Take, for example, the dreaded "PUSH/PULL" situation. This is a daily obstacle course. I approach a door. I instinctively try to push. Nothing. I try to pull. Nothing. I then resort to a series of increasingly desperate wiggles and shoves, all while trying to subtly glance at the tiny, often smudged, instructions. Sometimes, there’s a little arrow. Sometimes, it’s just a word. And sometimes, it’s a word that seems to contradict everything my physical instincts are telling me. I’ve seen doors labeled "PUSH" that clearly needed a good yank. And doors labeled "PULL" that practically lunged open when I nudged them. It’s a conspiracy, I tell you.
And don’t even get me started on the intricate diagrams. The ones that look like they were designed by a secret society to keep the uninitiated out. I’m talking about the signs with the little pictograms that are supposed to convey a complex message at a glance. You know the ones: the triangle with the exclamation mark inside, the little person with a line through them, the weird abstract shape that might be a falling object or a very aggressive pigeon.

My brain sees these pictograms and thinks, "Ooh, interesting artwork!" It’s like looking at a modern art exhibition. I admire the composition. I ponder the artist’s intent. Is that supposed to be a warning? Or a philosophical statement on the human condition? The actual message? Lost in translation. Completely and utterly lost.
Sometimes, I just have to rely on other people. I become a silent observer, watching with bated breath as the person in front of me navigates the treacherous doorway. Do they push? Do they pull? Do they perform a delicate dance of uncertain interaction? Their success is my success. Their failure? Well, that’s also my success, because then I know not to do what they did. It’s a form of observational learning, really. Very sophisticated.

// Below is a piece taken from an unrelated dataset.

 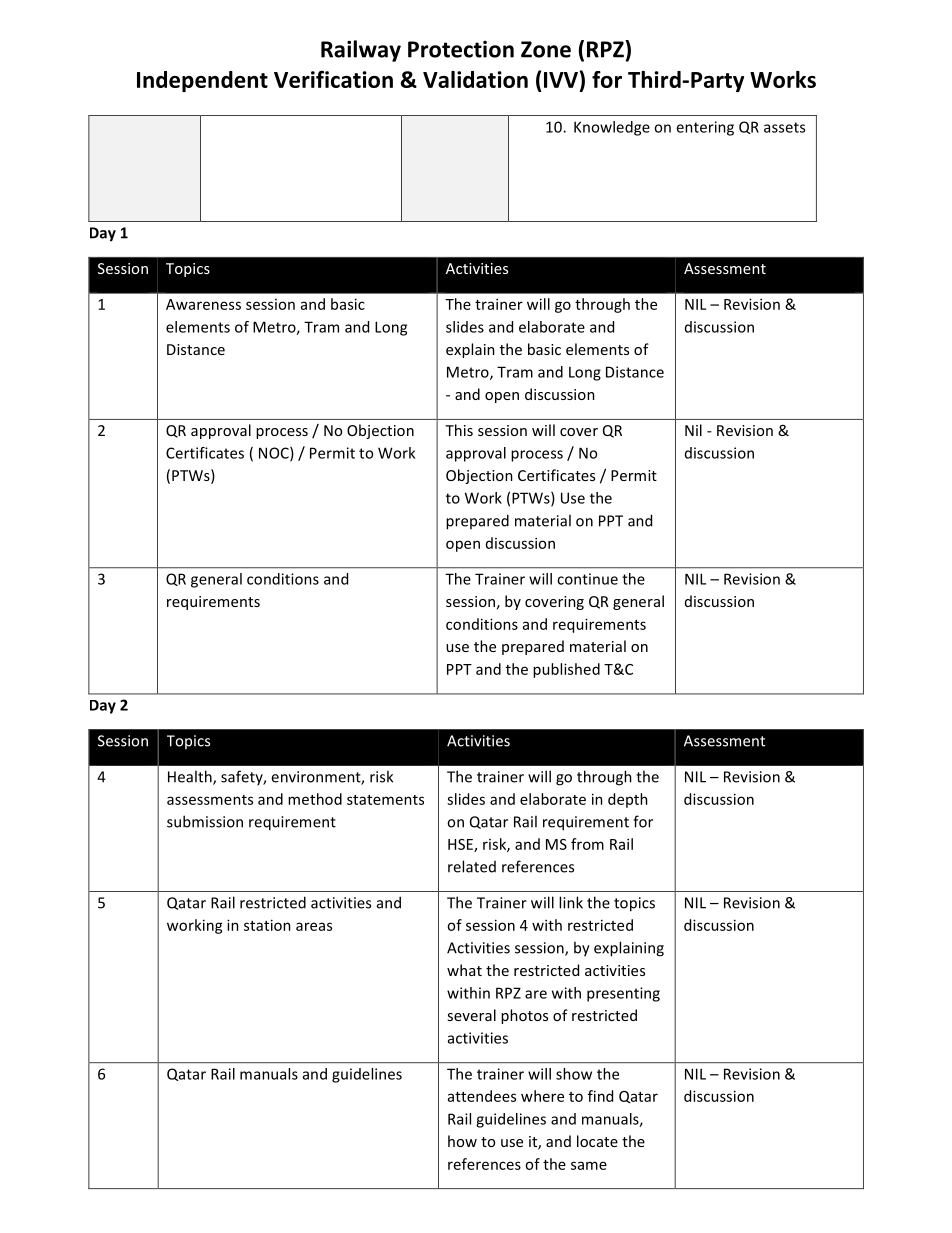 I want to click on locate, so click(x=597, y=1141).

And then there are the signs that are just… too polite. The ones that say, "Kindly refrain from," or "We would be grateful if you would not." My brain, wired for immediate directives, hears these polite suggestions and translates them into background noise. It’s like a gentle whisper in a hurricane. I’m much more receptive to a firm, declarative statement. "NO SMOKING." Direct. Unambiguous. I get that. "STOP." Simple. Effective. But "Please ensure all items are placed on the designated counter,"? My eyes just sort of skip over it.
I think there’s a certain charm to this inability, don’t you? It allows for a little bit of spontaneity. A touch of daring. You’re not being held back by the tyrannical pronouncements of small, rectangular objects. You’re forging your own path, even if that path involves a few minor bumps and confused glances.
I’ve learned to embrace it. This mild form of sign-induced dyslexia. It’s not a disability; it’s a superpower. The superpower of blissful ignorance. The superpower of unexpected detours. The superpower of making people wonder what on earth I’m doing.
So, the next time you see me fumbling with a door, or peering intently at a sign with a look of profound concentration that is entirely misleading, just know that I’m not being difficult. I’m not trying to be a rebel. I’m simply operating on a different wavelength. A wavelength where the words on the sign are less important than the feeling of the handle, the sound of the latch, and the general sense of what should be happening. And sometimes, that’s enough. Sometimes, that sign won't stop me because I can't read it. And you know what? I'm okay with that.